» Assigned task
Search the data for the word "circle" and copy every line that contains it.

» Data provided

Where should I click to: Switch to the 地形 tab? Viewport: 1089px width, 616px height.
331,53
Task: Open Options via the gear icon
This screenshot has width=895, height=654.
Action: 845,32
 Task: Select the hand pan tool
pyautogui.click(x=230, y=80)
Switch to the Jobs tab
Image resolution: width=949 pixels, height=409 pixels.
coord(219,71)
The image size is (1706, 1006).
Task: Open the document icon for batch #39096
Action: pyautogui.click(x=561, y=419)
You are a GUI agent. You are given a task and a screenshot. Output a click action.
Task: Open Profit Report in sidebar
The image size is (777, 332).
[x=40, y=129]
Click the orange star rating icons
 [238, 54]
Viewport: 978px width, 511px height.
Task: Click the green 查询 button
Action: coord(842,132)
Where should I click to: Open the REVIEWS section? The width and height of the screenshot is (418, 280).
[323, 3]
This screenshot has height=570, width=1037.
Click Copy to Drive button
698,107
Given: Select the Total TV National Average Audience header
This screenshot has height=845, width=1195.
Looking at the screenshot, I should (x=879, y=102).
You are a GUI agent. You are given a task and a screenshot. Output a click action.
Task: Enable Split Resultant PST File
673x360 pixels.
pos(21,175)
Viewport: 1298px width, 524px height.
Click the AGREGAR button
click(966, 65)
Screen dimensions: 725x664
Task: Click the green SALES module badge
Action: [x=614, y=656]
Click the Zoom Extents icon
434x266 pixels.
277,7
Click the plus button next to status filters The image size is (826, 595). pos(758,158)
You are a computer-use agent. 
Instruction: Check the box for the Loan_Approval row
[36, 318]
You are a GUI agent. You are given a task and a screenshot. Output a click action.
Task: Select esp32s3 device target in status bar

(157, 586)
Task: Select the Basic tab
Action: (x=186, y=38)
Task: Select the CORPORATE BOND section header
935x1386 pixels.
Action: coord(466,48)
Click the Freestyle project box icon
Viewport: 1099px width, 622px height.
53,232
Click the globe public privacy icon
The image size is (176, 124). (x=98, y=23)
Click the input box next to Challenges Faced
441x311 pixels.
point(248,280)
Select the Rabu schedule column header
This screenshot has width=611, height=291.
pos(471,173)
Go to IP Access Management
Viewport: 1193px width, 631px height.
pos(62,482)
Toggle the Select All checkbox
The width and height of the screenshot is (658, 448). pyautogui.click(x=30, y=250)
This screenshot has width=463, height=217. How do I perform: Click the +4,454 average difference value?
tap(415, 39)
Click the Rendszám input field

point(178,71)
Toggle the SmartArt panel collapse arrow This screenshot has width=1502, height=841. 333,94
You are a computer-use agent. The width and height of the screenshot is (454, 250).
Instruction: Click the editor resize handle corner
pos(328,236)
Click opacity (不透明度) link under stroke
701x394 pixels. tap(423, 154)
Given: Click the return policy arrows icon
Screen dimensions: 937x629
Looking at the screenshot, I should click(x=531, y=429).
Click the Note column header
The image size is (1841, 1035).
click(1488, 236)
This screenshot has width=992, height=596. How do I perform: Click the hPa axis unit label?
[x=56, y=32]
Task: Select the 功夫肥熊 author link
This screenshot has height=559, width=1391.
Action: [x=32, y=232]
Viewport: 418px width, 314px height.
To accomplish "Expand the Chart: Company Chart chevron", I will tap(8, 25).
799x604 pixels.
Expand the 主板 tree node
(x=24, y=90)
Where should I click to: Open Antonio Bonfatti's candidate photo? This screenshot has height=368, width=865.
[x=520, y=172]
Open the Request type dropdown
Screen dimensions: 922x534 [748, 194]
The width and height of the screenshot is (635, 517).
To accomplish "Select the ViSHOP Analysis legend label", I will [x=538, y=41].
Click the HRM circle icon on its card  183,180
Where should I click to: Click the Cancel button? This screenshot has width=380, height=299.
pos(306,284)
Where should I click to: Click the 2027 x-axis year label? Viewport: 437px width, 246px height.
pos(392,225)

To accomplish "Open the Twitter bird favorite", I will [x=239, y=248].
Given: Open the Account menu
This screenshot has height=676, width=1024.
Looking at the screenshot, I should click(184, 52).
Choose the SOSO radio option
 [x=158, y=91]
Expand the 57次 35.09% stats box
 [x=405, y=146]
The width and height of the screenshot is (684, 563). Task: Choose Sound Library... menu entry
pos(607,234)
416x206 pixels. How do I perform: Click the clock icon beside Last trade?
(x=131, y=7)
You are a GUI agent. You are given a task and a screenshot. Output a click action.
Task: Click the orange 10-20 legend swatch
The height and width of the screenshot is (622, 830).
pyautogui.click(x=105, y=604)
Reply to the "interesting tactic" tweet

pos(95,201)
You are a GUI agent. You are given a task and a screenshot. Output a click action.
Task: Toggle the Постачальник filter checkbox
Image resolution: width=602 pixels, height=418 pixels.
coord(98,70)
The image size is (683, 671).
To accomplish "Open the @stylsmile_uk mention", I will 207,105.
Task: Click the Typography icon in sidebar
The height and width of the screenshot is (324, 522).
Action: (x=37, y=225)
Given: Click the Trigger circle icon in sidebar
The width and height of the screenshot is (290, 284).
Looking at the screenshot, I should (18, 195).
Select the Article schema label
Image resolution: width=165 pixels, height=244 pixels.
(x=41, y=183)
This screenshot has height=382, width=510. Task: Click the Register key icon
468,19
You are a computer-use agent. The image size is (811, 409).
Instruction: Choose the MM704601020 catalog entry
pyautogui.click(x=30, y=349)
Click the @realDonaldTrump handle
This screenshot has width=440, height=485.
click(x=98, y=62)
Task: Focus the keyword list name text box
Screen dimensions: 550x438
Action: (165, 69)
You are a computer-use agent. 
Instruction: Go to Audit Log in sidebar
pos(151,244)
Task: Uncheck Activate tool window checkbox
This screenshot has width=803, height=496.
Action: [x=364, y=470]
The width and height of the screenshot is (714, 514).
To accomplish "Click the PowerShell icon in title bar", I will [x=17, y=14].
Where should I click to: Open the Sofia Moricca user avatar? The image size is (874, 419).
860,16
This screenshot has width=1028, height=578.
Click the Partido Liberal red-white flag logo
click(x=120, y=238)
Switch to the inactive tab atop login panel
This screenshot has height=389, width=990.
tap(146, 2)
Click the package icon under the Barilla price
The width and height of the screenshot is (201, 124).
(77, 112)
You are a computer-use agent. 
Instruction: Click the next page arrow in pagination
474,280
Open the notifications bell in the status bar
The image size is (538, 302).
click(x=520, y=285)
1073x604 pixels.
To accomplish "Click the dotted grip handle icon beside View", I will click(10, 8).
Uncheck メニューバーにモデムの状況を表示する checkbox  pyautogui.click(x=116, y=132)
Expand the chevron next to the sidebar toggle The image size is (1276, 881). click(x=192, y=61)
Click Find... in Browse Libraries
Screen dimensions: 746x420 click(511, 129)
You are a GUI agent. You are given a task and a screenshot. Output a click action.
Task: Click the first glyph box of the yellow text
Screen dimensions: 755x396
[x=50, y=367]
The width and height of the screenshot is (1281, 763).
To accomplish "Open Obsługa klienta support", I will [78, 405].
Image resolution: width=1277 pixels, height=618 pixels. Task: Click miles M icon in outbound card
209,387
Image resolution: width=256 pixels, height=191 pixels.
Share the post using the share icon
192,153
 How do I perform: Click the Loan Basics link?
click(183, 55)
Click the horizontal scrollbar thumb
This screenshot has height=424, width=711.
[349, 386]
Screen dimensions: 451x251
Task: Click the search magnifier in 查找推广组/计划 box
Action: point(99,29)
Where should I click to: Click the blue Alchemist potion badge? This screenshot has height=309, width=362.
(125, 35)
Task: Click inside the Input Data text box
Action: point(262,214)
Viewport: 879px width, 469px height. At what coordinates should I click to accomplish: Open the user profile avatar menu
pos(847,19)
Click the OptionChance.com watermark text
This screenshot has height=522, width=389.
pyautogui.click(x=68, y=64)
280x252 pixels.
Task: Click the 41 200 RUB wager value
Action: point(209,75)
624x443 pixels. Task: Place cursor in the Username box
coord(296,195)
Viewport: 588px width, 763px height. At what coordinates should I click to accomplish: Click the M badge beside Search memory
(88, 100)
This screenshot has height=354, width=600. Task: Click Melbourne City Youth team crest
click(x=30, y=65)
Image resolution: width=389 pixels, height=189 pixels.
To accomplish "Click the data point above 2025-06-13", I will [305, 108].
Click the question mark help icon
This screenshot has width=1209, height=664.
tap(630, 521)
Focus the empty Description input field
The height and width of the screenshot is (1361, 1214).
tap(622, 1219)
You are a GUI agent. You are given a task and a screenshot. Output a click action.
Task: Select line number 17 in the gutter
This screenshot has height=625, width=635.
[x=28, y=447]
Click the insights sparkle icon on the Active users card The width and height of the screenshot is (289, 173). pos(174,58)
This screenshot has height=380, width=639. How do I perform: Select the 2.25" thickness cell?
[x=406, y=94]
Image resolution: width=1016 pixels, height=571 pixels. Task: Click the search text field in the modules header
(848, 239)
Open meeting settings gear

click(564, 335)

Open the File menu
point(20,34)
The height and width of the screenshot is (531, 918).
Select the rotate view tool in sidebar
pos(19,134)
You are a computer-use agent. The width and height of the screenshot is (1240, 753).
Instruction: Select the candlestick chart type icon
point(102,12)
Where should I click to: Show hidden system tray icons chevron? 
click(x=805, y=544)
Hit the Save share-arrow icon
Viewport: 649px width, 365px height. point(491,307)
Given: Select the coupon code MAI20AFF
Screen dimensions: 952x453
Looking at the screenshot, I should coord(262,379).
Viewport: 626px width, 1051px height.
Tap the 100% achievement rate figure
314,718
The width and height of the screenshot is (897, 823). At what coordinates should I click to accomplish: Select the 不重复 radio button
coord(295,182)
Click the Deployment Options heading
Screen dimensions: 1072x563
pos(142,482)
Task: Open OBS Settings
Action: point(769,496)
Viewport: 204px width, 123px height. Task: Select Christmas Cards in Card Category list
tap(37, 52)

» Your response
Click the HRM circle icon on its card  183,180
Given: Click the Trigger circle icon in sidebar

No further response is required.